Are disk and network error rates too high?

Are memory ballooning targets being exceeded?

vSphere ESX Server Performance

The vSphere ESX Server Performance monitor allows you to alert based on performance checks on ESX server Elements managed by VMware vSphere, but monitored in up.time via vSync.

vSphere ESX Server Performance Monitor Metrics

The following vSphere metric types for ESX server performance can be used to configure thresholds in up.time :

Time Interval	A positive integer indicating the number of minutes’ worth of performance data samples to average, then compare against threshold definitions (default: 30).
CPU Check: value type, warning threshold, and critical threshold	Warning- and critical-level thresholds can be set, using positive integers, for average CPU usage as either percentage usage, or average MHz usage.
Memory Check: value type, warning threshold, and critical threshold	Warning- and critical-level thresholds can be set, using positive integers, for one of the following value types: Usage (%) - percentage of total configured or available memory used Memory Consumed (MB) - amount of memory consumed by VMs on this host Memory Active (MB) - amount of memory actively used by VMs on this host Balloon Memory (MB) - amount of memory allocated by vmmemctl across all VMs on this host Zero Memory (KB) - memory that only contains 0s allocated to VMs
Swap Check: value type, warning threshold, and critical threshold	Warning- and critical-level thresholds can be set, using positive integers, for either swap space used (in MB), or swap rate (the combined swap-in rate and swap-out rate, in KBps, across all VMs on this host).
Disk Device I/O: coverage, value type, warning threshold, and critical threshold	Warning- and critical-level thresholds can be set, using positive integers, for one of the following value types: Usage (KBps) - aggregate disk I/O rate across all VMs on the host Physical Device Command Latency (ms) - average time to process a read and write from the physical device Queue Command Latency (ms) - average time spent in the VMkernel queue per SCSI command Command Latency (ms) - average time taken to process a SCSI command issued by the Guest OS to the VM Checks are made against the average for all detected disk devices, or any individual device that is violating the threshold.
Disk Device Errors Check: coverage, value type, warning threshold, and critical threshold	Warning- and critical-level thresholds can be set, using positive integers, for either the number of SCSI command aborts per minute, or the number of bus resets per minute.
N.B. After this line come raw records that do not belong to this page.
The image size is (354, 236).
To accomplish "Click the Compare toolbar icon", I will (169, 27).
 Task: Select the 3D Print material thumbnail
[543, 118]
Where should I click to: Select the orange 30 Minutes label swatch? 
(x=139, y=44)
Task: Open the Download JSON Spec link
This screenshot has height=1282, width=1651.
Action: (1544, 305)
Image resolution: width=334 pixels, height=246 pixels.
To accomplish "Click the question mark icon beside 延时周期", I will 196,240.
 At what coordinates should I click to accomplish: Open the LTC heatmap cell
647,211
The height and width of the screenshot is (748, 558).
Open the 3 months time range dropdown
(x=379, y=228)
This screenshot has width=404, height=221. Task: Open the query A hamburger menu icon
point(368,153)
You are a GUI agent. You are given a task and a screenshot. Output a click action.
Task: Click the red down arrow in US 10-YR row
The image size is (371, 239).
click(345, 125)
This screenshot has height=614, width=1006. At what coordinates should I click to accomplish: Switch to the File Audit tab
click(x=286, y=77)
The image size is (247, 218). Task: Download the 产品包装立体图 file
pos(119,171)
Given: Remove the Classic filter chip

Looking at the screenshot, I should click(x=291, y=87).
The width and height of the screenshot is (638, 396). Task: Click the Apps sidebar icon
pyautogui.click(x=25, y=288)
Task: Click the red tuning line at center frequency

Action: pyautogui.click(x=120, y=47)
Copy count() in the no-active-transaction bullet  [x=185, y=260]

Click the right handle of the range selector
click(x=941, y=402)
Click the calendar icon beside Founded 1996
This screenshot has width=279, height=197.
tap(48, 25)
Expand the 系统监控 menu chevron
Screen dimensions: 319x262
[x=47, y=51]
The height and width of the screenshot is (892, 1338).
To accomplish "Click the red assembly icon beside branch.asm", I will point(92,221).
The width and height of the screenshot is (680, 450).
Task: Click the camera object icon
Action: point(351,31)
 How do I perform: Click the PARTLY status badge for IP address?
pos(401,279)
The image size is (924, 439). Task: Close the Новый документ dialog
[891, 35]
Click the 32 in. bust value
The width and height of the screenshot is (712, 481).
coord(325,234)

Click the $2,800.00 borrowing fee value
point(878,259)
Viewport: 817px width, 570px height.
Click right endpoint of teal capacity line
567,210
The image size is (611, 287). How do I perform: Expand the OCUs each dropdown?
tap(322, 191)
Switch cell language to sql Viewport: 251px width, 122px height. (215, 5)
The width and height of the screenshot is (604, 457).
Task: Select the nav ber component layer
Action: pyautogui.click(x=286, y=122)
Checks are made against the average for all detected disk devices, or any individual device that is violating the threshold.
Network I/O: coverage, warning threshold, and critical threshold	Warning- and critical-level thresholds can be set, using positive integers, for the aggregate received and transmitted rate (in KBps). Checks are made against the average for all detected network interfaces, or any individual network interface that is violating the threshold.
Network Errors Check: coverage, value type, warning threshold, and critical threshold	Warning- and critical-level thresholds can be set, using positive integers, for the aggregate received and transmitted packets dropped per minute. Checks are made against the average for all detected network interfaces, or any individual network interface that is violating the threshold.

Configuring vSphere ESX Server Performance Monitors

To configure a vSphere ESX Server Performance monitor, do the following:

Select the monitor from the Add Service Monitor window, in the VMware Monitors section.

Click Continue to begin configuring the service monitor.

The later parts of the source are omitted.